Yup makes complete sense to me. Very similar thinking and application of principles that keep us sane.
LINDA
Ht: 5'2" | HW 225, BMI 41.2 | CW 115, BMI 21.0
The California boy is cold today. 30-32 degree weather is not my cup of tea. Luckily, the sun is out and it's expected to get up into the low 50s, so I shouldn't whine, but ever since VSG I have issues with being cold. It's not nearly as bad as it was the first two years, now, but I still get colder than I ever did before.

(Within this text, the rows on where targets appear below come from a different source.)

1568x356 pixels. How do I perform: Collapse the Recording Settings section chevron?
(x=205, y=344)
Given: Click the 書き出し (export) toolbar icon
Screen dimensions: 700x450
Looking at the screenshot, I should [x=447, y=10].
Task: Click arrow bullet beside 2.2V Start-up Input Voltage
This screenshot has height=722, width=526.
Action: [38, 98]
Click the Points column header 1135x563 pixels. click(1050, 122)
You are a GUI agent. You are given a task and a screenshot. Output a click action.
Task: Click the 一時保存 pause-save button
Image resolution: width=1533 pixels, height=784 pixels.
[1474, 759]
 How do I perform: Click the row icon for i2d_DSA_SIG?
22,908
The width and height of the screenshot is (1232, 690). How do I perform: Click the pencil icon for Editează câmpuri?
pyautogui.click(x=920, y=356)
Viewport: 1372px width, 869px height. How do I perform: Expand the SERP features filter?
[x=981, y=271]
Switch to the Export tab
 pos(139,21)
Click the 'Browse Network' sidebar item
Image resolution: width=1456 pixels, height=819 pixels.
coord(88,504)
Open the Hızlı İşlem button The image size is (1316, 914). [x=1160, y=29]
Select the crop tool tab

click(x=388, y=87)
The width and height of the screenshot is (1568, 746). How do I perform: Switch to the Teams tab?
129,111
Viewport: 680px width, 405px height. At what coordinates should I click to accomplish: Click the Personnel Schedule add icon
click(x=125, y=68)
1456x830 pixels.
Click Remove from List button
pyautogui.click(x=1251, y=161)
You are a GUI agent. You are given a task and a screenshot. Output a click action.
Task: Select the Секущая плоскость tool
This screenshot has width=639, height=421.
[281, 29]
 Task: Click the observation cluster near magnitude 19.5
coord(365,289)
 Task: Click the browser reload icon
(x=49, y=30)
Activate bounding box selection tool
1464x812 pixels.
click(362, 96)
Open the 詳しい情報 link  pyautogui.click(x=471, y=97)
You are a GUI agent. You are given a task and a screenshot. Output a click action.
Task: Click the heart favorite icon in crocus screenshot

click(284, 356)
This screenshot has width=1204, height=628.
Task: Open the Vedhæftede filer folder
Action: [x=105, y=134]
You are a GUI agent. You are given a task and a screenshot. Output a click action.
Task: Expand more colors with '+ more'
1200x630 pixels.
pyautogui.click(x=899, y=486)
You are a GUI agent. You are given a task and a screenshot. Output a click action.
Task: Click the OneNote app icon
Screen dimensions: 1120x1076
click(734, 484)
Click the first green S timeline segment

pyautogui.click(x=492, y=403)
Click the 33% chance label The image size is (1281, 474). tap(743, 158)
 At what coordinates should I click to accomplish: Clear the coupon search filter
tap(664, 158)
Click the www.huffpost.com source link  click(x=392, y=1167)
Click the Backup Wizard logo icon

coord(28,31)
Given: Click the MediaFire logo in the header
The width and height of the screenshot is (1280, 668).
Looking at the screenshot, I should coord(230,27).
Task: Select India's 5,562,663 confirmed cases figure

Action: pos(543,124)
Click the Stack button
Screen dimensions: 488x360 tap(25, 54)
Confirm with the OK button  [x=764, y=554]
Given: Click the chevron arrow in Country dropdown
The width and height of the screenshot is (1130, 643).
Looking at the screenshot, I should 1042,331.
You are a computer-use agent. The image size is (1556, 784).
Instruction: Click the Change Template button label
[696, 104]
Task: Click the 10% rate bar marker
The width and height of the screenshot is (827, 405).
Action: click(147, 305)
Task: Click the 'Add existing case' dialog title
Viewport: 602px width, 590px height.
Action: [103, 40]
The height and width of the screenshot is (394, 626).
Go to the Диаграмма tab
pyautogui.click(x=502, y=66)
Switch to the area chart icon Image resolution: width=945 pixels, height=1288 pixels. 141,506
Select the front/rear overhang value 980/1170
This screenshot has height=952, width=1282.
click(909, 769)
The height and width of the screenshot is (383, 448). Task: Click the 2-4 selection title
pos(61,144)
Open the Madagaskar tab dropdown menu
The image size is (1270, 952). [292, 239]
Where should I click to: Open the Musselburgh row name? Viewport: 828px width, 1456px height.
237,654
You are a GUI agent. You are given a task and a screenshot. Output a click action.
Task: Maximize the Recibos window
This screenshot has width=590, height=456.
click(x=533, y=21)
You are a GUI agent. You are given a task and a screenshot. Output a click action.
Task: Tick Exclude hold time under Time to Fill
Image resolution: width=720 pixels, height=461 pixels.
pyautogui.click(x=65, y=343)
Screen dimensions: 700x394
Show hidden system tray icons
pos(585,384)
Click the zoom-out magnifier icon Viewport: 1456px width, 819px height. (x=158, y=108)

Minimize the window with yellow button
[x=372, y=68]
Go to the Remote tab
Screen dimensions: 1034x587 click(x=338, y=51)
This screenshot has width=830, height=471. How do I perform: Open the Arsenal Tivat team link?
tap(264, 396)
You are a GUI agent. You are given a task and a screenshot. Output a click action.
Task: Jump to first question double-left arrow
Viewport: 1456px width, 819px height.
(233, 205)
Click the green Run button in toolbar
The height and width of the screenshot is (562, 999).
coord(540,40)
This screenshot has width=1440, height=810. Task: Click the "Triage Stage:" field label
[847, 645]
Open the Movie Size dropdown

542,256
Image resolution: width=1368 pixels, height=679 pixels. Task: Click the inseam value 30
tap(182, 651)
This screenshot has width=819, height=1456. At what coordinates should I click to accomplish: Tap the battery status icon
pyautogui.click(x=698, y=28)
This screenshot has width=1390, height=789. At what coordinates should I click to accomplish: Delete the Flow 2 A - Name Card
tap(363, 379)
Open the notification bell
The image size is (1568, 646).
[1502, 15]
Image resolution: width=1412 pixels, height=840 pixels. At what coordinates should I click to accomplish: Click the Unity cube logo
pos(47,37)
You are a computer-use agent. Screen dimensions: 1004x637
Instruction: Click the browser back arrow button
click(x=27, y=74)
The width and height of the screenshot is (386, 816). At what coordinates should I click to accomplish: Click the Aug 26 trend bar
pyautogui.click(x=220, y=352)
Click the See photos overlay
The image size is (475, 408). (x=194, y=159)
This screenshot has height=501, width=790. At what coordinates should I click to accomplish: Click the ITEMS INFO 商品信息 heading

Ha! I did a lot of thinking last night, too! After much reflection, I do want to say that I completely accept the idea of "recovery" in the sense that I am continually striving to better understand how and why I eat, what triggers can set up a binge cycle, etc... So yes, I do believe that "recovery" is a valid part of MY thinking process. Every day that I deliberately think about my eating and the types of food I eat and why I am eating them are days that I am working on recovering the basic instincts for eating that I was born with. Each day I do that I am honoring my body and my "soul" and gaining a sense of peace about food. The more I practice, the better I get. The most important thing for me has been finding that sense of peace and shedding the all or nothing thinking.
Food is not like alcohol. One can never drink a drop of liquor again and be a-okay. Abstinence works for the alcoholic in recovery. Food is different.
I must eat to live. However, and this is the big however, I can choose to eat to honor my body and my well being. That means my choices must be conscious and deliberate because I do have problems with eating. I am focusing on retraining my physical and mental responses to eating and my food choices. I am able to "control" what and how I eat. It's just that I have had so little practice doing so. Also, being obese screwed up my metabolic response and hormonal response to eating - especially sugar. It is very hard work to retrain myself and my responses. Since this is my quest, I can not look upon eating calorie or sugar laden foods as relapse - even if my practice is not perfect.
Eating is more like singing and dancing to me now. I need the practice to get it right. When I sing I learn the lead line first. Then I focus on the lyric and create a sub plot in my mind so I know what I'm singing about. Then I sing the song to reflect the meaning behind the lyric. That means putting in subtle nuances to infer meanings and feelings behind the words. This is how I feel about eating now. Eating for me is a complex, multi layered work that when done well seems effortless, but as witha song, a body of work is behind that eating to make it that "effortless" final product.
Scale: down 1 pound. Calories yesterday: just under 1300.